Dopo trent’anni vissuti in laguna Peggy Guggenheim muore in solitudine il 23 dicembre 1979 all’ospedale di Campospinoso, vicino a Padova, per una banale frattura a un piede.
La sua collezione viene da lei donata al comune di Venezia che però rifiuta il dono. Ne diverrà proprietaria la fondazione dello zio ricco: la Fondazione Solomon Guggenheim.
Alle resistenze dei veneziani fa paradossalmente eco una delle frasi più sincere e appassionate di P.G.:
“Si è sempre dato per scontato che Venezia è la città ideale per una luna di miele, ma è un grave errore. Vivere a Venezia, o semplicemente visitarla, significa innamorarsene e nel cuore non resta più posto per altro”.
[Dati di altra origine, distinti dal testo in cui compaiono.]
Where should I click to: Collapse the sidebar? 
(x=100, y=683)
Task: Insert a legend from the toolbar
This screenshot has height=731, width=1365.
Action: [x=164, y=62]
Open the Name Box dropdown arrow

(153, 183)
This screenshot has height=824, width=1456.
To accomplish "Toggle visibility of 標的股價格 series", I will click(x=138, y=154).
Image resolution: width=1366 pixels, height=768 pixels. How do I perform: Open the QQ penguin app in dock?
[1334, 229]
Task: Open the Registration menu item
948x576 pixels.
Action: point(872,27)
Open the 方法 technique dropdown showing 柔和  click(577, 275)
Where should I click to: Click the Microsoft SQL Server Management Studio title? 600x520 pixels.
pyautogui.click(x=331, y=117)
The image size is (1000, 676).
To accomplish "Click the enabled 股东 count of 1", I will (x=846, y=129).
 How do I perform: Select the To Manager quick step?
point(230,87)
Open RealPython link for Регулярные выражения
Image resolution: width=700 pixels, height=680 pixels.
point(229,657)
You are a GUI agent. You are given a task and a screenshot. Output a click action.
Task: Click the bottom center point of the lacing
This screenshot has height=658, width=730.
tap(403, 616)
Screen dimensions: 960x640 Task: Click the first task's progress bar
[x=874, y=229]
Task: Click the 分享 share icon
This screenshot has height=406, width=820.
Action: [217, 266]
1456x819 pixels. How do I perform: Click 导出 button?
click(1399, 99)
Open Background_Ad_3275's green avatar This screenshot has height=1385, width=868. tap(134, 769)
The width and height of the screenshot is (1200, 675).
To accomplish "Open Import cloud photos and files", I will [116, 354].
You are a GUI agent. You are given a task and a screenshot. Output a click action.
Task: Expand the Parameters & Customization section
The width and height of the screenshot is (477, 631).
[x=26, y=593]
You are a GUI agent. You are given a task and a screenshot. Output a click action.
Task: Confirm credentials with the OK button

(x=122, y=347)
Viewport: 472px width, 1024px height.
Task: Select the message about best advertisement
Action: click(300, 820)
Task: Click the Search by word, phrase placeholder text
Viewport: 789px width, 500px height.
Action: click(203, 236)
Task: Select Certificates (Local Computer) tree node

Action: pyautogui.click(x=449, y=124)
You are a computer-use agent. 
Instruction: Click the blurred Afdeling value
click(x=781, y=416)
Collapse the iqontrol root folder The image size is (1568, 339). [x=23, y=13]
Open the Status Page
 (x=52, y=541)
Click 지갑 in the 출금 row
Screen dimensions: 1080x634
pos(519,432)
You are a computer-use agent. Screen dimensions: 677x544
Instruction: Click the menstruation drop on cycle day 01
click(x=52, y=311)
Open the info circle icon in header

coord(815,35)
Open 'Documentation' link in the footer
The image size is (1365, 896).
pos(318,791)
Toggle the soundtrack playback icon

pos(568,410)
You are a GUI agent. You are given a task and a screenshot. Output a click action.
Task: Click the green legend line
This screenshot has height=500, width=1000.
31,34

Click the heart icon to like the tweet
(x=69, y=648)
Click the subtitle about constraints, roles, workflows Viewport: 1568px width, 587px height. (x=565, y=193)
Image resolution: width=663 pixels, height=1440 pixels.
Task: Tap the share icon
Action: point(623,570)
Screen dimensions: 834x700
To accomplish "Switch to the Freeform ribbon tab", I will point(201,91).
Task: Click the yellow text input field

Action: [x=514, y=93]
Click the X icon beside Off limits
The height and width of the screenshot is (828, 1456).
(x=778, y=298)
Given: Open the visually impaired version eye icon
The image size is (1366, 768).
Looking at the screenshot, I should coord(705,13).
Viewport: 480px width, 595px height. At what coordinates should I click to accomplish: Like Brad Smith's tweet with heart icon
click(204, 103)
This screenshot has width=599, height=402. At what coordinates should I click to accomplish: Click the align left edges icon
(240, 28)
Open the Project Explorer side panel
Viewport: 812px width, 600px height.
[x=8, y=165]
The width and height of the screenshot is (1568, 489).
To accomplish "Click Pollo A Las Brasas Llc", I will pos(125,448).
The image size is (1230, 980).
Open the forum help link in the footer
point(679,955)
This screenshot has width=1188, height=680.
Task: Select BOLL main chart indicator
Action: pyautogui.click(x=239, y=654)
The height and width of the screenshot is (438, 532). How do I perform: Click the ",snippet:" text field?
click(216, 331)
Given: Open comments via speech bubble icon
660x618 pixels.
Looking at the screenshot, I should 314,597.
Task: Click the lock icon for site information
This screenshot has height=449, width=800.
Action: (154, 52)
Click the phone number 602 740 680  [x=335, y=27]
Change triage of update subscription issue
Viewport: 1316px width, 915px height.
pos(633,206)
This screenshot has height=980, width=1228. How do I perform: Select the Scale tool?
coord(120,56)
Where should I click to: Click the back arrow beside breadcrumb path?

Le ceneri di Peggy, per sua stessa volontà, sono sepolte in un angolo del giardino di Palazzo Venier dei Leoni, insieme a quelle dei suoi 14 fedeli cani.
Note biografiche sull’autore
Franco Sondrio nasce a Messina nel 1963 dove attualmente vive svolgendo la sua attività lavorativa a Catania. Compie gli studi superiori nella città dello Stretto, per poi laurearsi in Architettura presso l’Università Mediterranea di Reggio Calabria. Successivamente, consegue il titolo di Dottore di Ricerca presso la Facoltà d’Ingegneria dell’Università di Messina sviluppando una tesi su “La rappresentazione del paesaggio nelle opere di Antonello da Messina”. Ha svolto attività didattica presso la Facoltà di Architettura di R.C. ed è stato correlatore di numerose tesi di laurea negli ambiti del Restauro e della Storia dell’Architettura. É autore di saggi e articoli su libri e riviste scientifiche e, a tutt’oggi continua la sua attività di ricerca, con particolare riferimenti al corpus pittorico antonelliano, agli apparati prospettici quattrocenteschi, agli sviluppi artistici e architettonici di Messina a partire dall’epoca rinascimentale.